Broadcom originally built the Pi 1 chip for the 'phone market. It's got ARM cores, and a Broadcom GPU. (Videocore IV).

Andy

Reply to
Vir Campestris

I read a while ago that they got into phones because of their very low power draw. Apparently the prototype arm core was running and they couldn't measure any input power - it turned out that the power lines weren't connected and the core was running on parasitic power.

SteveW

Reply to
Steve Walker

I bought a couple from UK eBay seller margi17, they arrived yesterday and I've hooked one up to laptop via a 3.3V USB->RS232 dongle, a single AT command is all it took to connect it to my WiFi and get a DHCP address ... brilliant!

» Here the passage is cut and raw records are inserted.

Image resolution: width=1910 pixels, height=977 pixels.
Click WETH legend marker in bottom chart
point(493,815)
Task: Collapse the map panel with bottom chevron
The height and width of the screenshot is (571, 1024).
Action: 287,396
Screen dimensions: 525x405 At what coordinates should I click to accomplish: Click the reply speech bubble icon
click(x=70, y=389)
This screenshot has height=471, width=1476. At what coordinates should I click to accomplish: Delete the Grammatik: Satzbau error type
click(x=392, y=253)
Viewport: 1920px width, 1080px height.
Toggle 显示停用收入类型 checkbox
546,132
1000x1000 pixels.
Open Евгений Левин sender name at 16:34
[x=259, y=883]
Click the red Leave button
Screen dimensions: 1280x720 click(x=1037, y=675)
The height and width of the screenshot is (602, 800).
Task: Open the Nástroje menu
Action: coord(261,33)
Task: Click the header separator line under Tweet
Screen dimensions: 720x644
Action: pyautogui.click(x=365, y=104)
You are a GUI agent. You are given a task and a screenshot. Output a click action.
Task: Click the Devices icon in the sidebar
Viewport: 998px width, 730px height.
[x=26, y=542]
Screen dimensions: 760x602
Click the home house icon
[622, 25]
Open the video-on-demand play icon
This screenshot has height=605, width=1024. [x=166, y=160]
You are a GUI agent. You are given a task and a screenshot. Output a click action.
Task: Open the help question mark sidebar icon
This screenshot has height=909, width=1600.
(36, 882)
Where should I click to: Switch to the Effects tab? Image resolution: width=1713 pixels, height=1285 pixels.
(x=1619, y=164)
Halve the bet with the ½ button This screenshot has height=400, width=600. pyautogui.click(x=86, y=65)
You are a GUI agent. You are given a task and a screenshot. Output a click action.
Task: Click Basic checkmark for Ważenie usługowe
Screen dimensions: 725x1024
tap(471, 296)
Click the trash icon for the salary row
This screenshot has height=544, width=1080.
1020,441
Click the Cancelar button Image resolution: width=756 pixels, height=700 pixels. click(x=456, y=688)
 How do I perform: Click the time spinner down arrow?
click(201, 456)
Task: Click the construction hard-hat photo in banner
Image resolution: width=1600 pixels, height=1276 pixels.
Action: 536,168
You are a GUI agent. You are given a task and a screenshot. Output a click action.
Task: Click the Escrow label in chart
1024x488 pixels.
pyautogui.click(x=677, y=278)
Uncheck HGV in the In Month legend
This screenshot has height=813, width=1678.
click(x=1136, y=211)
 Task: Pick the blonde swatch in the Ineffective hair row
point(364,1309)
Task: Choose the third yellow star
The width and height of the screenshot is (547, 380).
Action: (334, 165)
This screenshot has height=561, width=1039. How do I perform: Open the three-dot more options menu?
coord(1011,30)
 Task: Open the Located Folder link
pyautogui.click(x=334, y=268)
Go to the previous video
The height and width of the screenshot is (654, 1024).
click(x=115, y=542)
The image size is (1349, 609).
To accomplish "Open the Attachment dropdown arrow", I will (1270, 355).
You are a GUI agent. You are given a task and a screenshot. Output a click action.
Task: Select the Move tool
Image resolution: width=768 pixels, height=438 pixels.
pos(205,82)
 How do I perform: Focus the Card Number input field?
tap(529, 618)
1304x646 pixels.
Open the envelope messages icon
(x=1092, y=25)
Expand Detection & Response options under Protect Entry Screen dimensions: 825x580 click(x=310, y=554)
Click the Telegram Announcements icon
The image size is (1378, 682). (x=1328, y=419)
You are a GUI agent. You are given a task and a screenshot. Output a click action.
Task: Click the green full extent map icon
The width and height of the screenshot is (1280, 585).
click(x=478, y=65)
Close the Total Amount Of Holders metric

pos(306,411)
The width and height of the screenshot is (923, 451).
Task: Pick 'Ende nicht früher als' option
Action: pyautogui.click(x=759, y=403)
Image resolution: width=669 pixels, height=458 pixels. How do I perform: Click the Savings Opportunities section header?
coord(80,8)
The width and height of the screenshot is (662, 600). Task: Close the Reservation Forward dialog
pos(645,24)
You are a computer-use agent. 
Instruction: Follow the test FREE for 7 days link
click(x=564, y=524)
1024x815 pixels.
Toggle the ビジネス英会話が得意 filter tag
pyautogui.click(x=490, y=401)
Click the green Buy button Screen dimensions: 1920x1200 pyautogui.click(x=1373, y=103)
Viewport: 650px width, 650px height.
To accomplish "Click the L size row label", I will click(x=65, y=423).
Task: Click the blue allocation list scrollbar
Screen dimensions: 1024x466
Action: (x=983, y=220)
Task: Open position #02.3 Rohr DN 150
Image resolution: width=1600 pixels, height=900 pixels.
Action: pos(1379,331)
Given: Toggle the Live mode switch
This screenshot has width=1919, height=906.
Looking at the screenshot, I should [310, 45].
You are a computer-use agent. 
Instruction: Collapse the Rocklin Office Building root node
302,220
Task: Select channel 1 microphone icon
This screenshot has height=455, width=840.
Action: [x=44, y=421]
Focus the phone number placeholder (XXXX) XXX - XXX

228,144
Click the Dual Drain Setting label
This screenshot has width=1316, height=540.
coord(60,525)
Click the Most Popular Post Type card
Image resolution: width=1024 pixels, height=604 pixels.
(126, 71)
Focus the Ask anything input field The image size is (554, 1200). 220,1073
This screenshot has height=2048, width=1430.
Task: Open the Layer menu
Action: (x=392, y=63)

I'll be using this for the next step of my (glacially slow) smartmeter interfacing project.

Reply to
Andy Burns

Oops, make that margj17

Reply to
Andy Burns

I bought one of these

formatting link

they are cheaper from china but I decided the wait was too long.

It should be here tomorrow.

Reply to
dennis

Bollocks...

The last bit about the 8 V is right but rest is bollocks. The physical conn ection is two wire but doesn't use differential signalling that RS485 does. One wire is at a nominal +8 V relative to ground on the other wire. To sig nal a "mark" the + 8 V is shorted to ground via a transistor.

vBus is a protocol running over the physical link as described above.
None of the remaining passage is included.